Question

question_answer
Find the smallest number by which 8788 must be divided so that the quotient will be a perfect cube.
A)
4
B)
3
C)
5
D)
6
E)
None of these

Answer

**step1** Prime factorization of 8788

First, we need to find the prime factorization of 8788.
We start by dividing 8788 by the smallest prime number, 2, until we can no longer divide evenly.
$$8788 \div 2 = 4394$$
$$4394 \div 2 = 2197$$
So, we can write $$8788 = 2 \times 2 \times 2197 = 2^2 \times 2197$$.
Next, we need to find the prime factors of 2197. We test small prime numbers for divisibility.
Upon testing, we find that 2197 is the cube of 13.
$$13 \times 13 = 169$$
$$169 \times 13 = 2197$$
So, $$2197 = 13^3$$.
Therefore, the prime factorization of 8788 is $$2^2 \times 13^3$$.

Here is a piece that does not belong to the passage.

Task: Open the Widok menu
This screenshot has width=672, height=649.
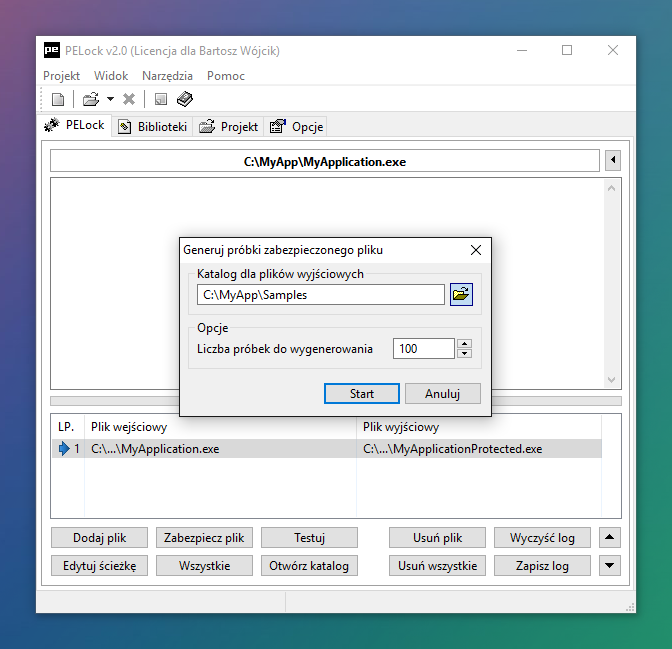Action: (x=111, y=76)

**step2** Identifying factors to make the quotient a perfect cube

For a number to be a perfect cube, the exponent of each of its prime factors in its prime factorization must be a multiple of 3.
The prime factorization of 8788 is $$2^2 \times 13^3$$.
Let's look at the exponents of each prime factor:
- For the prime factor 2, the exponent is 2. For the quotient to be a perfect cube, the exponent of 2 must be a multiple of 3. The smallest multiple of 3 less than 2 is 0. To change the exponent from 2 to 0, we must divide by $$2^2$$.
- For the prime factor 13, the exponent is 3. This exponent is already a multiple of 3, so we do not need to divide by any factor of 13 to make its exponent a multiple of 3.

**step3** Calculating the smallest divisor

To make the quotient a perfect cube, we must divide 8788 by the factors that cause its prime factor exponents not to be multiples of 3.
From the previous step, the only factor we need to divide by is $$2^2$$.
The smallest number by which 8788 must be divided is $$2^2 = 4$$.

**step4** Verification

Let's verify our answer by dividing 8788 by 4.
$$8788 \div 4 = 2197$$
We already determined in Step 1 that $$2197 = 13^3$$.
Since 2197 is the cube of 13, it is a perfect cube.
Therefore, dividing 8788 by 4 results in a perfect cube, and 4 is the smallest such number.